* Work item *
Using the listing below, copy exactly the lines from the one containing "Task: Toggle the Raw mode button" to the one containing "Open the help question mark icon", both lines included, and no others.

Top of Source information

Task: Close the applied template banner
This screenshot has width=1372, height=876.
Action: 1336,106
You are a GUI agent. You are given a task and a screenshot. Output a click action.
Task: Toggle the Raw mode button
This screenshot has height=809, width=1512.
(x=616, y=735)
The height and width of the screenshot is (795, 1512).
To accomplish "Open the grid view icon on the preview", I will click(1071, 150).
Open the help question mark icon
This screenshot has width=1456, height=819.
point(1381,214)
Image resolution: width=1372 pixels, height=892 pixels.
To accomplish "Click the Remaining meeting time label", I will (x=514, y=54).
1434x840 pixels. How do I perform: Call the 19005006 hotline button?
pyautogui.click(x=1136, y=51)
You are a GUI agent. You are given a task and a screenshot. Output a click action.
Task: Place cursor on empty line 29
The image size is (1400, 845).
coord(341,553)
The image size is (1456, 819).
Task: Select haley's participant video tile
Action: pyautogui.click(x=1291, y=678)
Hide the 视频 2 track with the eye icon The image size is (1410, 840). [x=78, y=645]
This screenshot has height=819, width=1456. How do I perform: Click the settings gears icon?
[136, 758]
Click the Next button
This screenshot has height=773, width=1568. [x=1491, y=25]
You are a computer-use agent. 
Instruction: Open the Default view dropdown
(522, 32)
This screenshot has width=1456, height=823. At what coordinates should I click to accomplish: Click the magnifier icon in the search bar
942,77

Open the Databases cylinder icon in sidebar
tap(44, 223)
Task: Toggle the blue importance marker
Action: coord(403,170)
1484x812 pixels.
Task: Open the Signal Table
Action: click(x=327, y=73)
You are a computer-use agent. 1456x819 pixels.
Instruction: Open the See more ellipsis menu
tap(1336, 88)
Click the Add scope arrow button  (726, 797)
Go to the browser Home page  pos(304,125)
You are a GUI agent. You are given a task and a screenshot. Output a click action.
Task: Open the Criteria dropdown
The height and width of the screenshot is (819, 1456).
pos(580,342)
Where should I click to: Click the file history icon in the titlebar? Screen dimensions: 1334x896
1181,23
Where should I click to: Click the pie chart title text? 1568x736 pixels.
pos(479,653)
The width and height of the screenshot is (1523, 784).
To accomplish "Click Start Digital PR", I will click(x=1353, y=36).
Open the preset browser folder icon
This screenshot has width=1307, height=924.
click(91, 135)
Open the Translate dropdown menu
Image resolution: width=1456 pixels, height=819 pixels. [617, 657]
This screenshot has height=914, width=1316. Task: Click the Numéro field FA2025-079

Bottom of Source information

* Answer to this problem *
Task: Toggle the Raw mode button
This screenshot has height=809, width=1512.
(x=616, y=735)
The height and width of the screenshot is (795, 1512).
To accomplish "Open the grid view icon on the preview", I will click(1071, 150).
Open the help question mark icon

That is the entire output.